DNA Binding of Tilorone: 1H NMR and Calorimetric Studies of the Intercalation
journal contributionposted on 10.07.2007, 00:00 authored by Tomoki Nishimura, Tadashi Okobira, Andrew M. Kelly, Naohiko Shimada, Yoichi Takeda, Kazuo Sakurai
The fluorene derivative tilorone has received great attention as a DNA intercalator and has been widely recognized as an inducer of interferon. The biological activity of tilorone is known to be related to its binding mode with DNA; however, few structural and thermodynamic studies have elaborated on this issue. This paper presents two-dimensional (2-D) NMR and isothermal titration calorimetry (ITC) for the tilorone/DNA complex, coupled with circular dichroism (CD) spectroscopy and viscosity measurements. NMR investigation suggests that tilorone binds to DNA through intercalation, showing greater affinity for insertion between AT base pairs than between CG pairs.

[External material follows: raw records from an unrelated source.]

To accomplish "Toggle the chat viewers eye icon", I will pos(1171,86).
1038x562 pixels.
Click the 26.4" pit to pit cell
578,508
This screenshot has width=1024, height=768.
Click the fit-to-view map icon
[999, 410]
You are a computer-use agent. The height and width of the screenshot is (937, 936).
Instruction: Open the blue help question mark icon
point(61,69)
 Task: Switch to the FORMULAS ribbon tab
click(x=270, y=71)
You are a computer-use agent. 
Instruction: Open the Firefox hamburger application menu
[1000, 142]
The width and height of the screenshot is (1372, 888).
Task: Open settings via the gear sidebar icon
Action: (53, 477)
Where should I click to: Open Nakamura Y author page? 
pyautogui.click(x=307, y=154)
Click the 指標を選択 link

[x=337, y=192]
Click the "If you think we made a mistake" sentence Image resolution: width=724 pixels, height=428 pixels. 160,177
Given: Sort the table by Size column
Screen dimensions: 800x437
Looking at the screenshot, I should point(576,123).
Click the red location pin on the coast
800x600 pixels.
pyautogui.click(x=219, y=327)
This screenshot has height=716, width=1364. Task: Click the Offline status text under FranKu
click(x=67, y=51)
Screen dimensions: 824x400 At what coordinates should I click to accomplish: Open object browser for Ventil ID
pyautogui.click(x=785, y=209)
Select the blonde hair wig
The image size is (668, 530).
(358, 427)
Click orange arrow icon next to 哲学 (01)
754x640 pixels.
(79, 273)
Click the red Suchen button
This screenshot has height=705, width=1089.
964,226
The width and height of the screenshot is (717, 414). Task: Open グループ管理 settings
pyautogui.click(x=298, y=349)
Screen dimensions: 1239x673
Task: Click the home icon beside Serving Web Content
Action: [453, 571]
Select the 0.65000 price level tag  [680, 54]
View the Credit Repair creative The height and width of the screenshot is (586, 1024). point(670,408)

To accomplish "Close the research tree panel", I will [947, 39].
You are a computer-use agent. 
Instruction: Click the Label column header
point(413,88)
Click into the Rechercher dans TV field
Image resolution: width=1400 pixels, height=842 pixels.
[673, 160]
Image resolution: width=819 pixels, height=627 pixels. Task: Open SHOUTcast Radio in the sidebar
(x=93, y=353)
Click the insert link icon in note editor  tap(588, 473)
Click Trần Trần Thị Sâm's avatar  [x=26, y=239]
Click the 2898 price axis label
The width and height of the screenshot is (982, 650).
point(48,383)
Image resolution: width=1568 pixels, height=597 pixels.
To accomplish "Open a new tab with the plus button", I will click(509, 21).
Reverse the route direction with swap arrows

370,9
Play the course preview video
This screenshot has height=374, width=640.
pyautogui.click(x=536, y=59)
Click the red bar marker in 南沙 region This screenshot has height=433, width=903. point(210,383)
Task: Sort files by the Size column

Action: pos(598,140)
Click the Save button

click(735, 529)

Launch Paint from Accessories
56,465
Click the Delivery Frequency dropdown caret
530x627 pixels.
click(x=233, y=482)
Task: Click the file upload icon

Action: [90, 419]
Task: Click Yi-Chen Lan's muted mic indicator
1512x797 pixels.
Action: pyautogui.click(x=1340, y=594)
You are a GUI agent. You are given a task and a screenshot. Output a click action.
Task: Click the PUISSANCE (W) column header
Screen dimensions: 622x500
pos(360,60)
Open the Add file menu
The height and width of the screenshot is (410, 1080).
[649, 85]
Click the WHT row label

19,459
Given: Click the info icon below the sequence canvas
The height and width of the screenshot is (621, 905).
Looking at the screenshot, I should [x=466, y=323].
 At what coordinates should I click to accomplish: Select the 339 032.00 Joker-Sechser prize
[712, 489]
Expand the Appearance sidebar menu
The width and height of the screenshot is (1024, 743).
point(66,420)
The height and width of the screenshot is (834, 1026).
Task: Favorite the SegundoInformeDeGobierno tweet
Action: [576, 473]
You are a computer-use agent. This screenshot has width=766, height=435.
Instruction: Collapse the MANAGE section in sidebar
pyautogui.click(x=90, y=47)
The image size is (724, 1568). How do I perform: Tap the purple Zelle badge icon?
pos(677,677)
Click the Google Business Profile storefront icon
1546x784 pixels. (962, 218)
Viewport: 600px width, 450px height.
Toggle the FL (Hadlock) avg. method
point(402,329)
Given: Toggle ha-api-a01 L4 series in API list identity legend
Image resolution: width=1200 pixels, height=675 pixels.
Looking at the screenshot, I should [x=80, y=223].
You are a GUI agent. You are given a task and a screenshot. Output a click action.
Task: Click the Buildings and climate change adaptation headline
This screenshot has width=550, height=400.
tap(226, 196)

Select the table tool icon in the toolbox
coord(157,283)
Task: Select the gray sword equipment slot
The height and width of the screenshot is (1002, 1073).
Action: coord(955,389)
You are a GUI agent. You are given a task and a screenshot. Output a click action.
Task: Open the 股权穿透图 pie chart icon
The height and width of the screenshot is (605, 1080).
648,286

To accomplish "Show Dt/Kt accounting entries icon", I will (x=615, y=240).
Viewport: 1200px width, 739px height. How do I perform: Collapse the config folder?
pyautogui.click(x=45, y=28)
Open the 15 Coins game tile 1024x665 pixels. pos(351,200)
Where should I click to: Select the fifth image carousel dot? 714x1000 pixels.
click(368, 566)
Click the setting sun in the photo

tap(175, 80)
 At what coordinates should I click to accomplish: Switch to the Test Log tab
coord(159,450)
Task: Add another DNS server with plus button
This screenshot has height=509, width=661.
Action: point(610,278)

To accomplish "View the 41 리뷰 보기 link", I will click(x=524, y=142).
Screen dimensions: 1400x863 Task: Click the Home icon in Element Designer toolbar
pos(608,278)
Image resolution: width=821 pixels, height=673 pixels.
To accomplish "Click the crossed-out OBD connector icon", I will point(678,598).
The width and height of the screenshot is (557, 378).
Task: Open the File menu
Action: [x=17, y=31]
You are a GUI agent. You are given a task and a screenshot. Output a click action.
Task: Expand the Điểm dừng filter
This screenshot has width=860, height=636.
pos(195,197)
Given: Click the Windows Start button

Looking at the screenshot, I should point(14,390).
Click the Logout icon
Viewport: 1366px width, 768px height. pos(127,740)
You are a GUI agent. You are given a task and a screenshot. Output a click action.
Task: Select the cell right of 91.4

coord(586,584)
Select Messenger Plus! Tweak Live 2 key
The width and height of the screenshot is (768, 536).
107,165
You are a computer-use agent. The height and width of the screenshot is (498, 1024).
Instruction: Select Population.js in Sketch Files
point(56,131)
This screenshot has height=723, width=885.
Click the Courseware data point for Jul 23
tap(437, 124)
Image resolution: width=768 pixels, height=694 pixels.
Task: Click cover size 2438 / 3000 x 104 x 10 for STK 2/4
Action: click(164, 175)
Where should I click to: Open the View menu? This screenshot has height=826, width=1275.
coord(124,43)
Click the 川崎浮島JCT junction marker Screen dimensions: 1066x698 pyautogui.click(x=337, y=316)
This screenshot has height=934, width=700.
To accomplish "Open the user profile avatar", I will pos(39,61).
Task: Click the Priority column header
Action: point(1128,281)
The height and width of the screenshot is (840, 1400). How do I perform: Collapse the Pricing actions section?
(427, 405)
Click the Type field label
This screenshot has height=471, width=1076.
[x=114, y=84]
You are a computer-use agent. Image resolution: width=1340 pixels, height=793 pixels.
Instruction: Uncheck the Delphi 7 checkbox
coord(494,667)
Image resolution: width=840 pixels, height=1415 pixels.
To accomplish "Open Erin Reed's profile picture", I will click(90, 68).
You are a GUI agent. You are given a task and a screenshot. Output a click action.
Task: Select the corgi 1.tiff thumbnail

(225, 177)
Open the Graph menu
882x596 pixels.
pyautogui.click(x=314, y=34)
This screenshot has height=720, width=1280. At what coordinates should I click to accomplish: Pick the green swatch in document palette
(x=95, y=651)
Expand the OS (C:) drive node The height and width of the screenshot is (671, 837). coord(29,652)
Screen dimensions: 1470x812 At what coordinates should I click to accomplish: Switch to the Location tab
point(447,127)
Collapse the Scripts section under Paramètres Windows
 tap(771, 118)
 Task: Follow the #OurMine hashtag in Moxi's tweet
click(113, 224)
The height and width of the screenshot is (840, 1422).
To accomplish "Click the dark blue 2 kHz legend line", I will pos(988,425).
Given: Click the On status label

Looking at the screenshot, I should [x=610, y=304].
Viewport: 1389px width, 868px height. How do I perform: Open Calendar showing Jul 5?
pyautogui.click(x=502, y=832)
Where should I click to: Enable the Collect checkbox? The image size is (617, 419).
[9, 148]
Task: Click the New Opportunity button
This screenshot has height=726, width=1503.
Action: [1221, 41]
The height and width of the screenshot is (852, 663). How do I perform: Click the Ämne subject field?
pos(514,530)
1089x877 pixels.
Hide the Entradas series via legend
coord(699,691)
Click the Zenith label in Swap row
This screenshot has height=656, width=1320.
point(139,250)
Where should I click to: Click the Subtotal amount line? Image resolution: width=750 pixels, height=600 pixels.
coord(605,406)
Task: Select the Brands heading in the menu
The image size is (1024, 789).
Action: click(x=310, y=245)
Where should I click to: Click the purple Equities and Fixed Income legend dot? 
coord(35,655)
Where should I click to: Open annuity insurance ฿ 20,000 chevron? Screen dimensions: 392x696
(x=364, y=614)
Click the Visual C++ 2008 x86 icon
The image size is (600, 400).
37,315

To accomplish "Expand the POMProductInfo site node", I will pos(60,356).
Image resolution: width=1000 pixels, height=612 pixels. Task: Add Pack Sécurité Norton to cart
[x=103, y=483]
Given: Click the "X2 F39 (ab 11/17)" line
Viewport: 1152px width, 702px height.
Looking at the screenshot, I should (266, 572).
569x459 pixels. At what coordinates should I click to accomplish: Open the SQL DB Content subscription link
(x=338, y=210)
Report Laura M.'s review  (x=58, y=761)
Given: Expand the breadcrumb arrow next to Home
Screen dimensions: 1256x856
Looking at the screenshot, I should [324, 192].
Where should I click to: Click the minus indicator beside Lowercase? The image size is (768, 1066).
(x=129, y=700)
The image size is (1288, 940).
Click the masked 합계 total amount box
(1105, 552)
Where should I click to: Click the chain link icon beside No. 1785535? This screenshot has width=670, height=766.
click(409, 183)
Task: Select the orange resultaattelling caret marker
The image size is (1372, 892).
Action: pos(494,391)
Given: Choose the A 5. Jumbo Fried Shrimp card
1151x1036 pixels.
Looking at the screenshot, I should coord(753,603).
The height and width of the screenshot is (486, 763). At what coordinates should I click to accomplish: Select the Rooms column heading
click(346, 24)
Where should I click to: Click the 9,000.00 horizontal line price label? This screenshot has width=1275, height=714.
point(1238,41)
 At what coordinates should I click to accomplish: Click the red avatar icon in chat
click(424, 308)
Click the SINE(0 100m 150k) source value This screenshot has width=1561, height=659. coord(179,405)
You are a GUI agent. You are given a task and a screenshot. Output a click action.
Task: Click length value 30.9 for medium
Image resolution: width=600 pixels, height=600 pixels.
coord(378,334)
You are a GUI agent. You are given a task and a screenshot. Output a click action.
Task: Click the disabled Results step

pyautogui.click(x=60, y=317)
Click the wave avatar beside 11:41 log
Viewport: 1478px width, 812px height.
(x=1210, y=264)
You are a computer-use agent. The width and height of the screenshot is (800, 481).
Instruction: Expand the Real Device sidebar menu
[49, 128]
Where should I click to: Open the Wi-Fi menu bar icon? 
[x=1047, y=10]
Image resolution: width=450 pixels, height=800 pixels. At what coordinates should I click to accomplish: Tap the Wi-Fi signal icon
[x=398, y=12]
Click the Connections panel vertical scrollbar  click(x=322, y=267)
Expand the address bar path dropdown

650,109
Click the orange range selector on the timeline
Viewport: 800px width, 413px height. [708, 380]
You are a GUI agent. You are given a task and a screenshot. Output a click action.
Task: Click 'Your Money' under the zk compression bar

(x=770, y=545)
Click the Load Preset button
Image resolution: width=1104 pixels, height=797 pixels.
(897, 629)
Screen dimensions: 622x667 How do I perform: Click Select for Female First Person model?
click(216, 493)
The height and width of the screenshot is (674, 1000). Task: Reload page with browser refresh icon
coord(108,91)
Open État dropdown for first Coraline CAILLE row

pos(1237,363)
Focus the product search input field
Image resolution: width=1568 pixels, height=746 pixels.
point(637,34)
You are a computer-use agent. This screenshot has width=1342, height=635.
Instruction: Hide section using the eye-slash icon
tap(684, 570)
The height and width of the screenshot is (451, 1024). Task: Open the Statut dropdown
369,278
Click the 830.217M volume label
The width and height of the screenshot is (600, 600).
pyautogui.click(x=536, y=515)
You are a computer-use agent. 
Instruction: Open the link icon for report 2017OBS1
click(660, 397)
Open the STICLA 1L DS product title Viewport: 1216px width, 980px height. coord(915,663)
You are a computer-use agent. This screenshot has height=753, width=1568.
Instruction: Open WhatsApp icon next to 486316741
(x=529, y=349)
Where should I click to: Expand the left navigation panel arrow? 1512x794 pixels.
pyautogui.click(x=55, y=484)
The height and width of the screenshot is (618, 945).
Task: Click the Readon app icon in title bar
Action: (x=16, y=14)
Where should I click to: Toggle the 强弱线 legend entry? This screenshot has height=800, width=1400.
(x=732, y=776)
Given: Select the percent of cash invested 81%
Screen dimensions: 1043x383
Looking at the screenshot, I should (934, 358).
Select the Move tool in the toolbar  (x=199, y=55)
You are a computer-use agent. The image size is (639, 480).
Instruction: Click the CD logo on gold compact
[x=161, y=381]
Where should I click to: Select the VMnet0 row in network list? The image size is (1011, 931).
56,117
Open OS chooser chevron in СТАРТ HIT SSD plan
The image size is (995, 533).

CD spectral changes were observed for T/B (tilorone/DNA base pair molar ratio) ratios greater than the stoichiometric ratio generally expected for intercalators (i.e., T/B = 0.5, according to the neighbor-exclusion principle). However, there was a clear plateau in the CD intensity between T/B < 0.35 and T/B > 0.45. From comparison with NMR and other measurements, we postulate that CD changes below the plateau should be related to the intercalation and the latter to electrostatic interactions and nonspecific bindings. ITC data showed that ΔH < −TΔS < 0, which indicated that tilorone/DNA binding is enthalpy controlled. The magnitude of Kb (the binding constant) was of the same order as that of ethidium bromide. The stoichiometric number, obtained from ITC, CD, and UV data, implied a relatively smaller value (0.28−0.35) than that of the neighbor-exclusion principle. This is because side chains located in the groove disrupt further intercalation to the adjacent sites.